Entries taken from a collection:
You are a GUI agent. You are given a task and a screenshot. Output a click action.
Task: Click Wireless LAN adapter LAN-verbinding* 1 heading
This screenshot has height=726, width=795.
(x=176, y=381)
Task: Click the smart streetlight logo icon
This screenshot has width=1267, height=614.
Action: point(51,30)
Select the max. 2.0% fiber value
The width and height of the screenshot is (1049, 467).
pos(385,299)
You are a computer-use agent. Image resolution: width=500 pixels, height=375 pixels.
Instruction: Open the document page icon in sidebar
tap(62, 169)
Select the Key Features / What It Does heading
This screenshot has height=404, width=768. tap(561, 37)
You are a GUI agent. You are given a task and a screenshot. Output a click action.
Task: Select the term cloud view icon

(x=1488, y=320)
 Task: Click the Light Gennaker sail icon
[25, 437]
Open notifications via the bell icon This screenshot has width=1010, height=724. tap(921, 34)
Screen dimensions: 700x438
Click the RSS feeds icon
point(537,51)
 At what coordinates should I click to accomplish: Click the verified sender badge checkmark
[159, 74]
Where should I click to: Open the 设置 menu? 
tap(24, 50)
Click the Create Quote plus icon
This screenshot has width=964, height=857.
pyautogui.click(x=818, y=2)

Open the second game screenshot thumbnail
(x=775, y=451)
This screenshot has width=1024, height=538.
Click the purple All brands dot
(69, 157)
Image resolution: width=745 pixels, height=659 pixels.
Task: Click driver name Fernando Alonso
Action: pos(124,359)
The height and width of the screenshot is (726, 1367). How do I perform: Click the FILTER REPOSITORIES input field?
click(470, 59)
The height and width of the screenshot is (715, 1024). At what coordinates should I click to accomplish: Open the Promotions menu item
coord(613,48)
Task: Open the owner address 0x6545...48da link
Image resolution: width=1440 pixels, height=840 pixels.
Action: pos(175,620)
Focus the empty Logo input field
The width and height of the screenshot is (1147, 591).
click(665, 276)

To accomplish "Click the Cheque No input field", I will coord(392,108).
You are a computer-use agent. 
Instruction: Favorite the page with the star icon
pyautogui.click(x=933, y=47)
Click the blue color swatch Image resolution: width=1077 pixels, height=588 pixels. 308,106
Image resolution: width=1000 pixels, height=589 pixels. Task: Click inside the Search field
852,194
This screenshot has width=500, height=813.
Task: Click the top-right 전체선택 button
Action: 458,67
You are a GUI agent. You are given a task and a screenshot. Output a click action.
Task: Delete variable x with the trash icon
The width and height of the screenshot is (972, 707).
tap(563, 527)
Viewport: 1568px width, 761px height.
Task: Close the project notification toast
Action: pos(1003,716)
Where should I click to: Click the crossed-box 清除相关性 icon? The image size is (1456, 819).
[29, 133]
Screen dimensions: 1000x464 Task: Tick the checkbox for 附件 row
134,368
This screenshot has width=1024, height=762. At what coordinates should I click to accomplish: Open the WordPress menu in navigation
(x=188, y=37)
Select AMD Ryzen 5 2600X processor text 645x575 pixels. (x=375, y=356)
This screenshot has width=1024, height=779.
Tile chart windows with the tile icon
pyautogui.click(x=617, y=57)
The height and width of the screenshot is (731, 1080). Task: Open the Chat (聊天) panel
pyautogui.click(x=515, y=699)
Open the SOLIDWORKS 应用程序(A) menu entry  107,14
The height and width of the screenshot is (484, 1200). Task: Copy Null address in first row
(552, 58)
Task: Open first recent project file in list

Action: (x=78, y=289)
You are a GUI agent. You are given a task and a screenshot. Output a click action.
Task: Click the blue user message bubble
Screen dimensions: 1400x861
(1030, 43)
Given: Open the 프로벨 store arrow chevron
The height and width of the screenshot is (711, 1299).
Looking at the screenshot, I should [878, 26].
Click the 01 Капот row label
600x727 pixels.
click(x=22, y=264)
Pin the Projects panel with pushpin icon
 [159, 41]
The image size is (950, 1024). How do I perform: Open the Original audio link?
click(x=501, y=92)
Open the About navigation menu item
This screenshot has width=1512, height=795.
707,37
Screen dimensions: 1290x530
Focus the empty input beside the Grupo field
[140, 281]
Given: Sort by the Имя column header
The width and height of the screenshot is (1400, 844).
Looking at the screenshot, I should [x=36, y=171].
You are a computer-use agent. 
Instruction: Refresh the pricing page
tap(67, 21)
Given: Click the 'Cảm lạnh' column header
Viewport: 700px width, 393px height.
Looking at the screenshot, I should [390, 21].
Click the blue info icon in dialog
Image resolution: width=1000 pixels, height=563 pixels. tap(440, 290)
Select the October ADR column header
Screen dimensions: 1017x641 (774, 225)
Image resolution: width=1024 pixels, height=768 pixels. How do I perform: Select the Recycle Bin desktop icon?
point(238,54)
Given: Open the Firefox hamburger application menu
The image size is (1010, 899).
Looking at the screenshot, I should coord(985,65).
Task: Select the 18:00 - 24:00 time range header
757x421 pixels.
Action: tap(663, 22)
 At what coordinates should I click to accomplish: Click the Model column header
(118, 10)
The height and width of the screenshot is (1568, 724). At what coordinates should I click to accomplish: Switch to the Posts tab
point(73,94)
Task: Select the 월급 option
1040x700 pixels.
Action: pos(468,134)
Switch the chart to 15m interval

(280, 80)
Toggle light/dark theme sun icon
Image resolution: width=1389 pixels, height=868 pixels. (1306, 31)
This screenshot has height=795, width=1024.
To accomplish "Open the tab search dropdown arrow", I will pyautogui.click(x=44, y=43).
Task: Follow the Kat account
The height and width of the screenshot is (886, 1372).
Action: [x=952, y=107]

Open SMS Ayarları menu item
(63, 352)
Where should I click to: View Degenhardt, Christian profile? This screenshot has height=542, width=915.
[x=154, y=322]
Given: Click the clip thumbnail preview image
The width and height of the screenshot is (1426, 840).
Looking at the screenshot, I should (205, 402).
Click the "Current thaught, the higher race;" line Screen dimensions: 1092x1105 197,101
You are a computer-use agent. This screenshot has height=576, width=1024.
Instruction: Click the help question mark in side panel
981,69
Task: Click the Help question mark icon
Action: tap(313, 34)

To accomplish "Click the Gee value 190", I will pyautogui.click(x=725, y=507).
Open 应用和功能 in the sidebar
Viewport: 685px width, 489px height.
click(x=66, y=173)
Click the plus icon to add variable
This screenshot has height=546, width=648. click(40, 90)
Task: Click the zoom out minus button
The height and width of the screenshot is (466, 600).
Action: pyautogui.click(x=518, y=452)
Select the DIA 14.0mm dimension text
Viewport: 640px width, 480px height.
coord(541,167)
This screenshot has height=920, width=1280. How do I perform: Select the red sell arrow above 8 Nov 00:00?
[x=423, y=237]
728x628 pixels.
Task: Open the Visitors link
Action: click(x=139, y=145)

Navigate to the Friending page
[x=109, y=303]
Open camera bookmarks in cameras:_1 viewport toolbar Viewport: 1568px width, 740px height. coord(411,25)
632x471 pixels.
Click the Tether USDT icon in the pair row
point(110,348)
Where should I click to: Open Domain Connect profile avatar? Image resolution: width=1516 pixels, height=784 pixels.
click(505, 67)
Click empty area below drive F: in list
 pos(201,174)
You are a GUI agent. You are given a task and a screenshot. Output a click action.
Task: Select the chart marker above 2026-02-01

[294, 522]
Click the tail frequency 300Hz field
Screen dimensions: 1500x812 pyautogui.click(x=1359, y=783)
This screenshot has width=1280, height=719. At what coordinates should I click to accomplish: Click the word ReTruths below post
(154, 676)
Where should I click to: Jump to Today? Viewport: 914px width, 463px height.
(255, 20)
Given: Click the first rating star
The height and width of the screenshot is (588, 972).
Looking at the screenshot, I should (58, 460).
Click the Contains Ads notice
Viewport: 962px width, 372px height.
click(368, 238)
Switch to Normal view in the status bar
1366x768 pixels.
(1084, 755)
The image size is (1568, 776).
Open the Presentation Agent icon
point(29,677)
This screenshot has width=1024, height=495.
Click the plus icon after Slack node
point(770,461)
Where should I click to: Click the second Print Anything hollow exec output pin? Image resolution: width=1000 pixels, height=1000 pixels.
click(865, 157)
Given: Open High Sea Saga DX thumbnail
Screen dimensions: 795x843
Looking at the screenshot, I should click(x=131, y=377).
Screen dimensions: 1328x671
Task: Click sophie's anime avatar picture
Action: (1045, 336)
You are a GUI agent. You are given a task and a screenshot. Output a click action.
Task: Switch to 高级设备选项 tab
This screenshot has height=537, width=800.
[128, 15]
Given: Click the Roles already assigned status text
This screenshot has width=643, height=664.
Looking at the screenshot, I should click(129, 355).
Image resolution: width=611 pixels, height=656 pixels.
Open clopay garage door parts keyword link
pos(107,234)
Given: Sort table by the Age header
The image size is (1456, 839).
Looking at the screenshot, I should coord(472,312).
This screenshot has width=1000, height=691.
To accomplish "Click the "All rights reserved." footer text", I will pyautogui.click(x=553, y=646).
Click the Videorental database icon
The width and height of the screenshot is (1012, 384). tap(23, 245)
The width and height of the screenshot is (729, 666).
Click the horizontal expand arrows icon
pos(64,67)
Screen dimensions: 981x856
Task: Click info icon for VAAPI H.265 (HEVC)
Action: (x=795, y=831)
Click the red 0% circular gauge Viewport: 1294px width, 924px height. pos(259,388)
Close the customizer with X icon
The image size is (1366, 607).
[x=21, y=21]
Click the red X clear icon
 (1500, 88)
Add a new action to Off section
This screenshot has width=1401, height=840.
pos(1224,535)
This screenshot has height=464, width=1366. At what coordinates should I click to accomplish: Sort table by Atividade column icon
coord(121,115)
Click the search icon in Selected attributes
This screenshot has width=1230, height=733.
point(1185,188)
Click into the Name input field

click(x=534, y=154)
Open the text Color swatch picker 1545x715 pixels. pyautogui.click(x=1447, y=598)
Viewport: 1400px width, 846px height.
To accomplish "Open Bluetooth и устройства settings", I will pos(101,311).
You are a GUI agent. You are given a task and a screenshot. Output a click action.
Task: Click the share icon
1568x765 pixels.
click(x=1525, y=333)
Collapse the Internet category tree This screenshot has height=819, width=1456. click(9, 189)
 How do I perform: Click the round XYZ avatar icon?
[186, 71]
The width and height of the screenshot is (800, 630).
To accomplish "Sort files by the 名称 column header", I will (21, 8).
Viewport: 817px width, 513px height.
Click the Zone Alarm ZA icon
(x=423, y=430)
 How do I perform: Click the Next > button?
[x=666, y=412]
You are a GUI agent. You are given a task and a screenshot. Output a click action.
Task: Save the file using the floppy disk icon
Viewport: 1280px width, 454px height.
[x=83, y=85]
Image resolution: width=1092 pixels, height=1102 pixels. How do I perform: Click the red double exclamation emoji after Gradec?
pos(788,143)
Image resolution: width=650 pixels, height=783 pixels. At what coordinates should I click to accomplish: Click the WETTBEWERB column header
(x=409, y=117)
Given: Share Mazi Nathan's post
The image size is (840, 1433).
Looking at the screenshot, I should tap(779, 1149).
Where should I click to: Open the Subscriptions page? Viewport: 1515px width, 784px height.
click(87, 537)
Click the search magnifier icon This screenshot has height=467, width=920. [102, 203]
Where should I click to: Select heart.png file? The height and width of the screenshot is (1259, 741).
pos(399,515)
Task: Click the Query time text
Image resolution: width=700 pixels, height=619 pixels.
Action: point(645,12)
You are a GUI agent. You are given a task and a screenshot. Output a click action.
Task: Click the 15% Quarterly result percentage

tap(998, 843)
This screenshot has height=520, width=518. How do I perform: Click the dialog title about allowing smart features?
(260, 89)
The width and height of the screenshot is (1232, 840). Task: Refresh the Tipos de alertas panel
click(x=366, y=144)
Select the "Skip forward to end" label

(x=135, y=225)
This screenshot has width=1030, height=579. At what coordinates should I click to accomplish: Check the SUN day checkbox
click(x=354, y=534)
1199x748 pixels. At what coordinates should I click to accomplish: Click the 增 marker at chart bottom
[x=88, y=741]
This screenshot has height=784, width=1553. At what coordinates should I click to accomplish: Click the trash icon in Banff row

Problem to work on:
Starting at the first line of the records, print each line exactly, stopping after the line that contains "Task: Open the owner".

Your response:
You are a GUI agent. You are given a task and a screenshot. Output a click action.
Task: Click Wireless LAN adapter LAN-verbinding* 1 heading
This screenshot has height=726, width=795.
(x=176, y=381)
Task: Click the smart streetlight logo icon
This screenshot has width=1267, height=614.
Action: point(51,30)
Select the max. 2.0% fiber value
The width and height of the screenshot is (1049, 467).
pos(385,299)
You are a computer-use agent. Image resolution: width=500 pixels, height=375 pixels.
Instruction: Open the document page icon in sidebar
tap(62, 169)
Select the Key Features / What It Does heading
This screenshot has height=404, width=768. tap(561, 37)
You are a GUI agent. You are given a task and a screenshot. Output a click action.
Task: Select the term cloud view icon

(x=1488, y=320)
 Task: Click the Light Gennaker sail icon
[25, 437]
Open notifications via the bell icon This screenshot has width=1010, height=724. tap(921, 34)
Screen dimensions: 700x438
Click the RSS feeds icon
point(537,51)
 At what coordinates should I click to accomplish: Click the verified sender badge checkmark
[159, 74]
Where should I click to: Open the 设置 menu? 
tap(24, 50)
Click the Create Quote plus icon
This screenshot has width=964, height=857.
pyautogui.click(x=818, y=2)

Open the second game screenshot thumbnail
(x=775, y=451)
This screenshot has width=1024, height=538.
Click the purple All brands dot
(69, 157)
Image resolution: width=745 pixels, height=659 pixels.
Task: Click driver name Fernando Alonso
Action: pos(124,359)
The height and width of the screenshot is (726, 1367). How do I perform: Click the FILTER REPOSITORIES input field?
click(470, 59)
The height and width of the screenshot is (715, 1024). At what coordinates should I click to accomplish: Open the Promotions menu item
coord(613,48)
Task: Open the owner address 0x6545...48da link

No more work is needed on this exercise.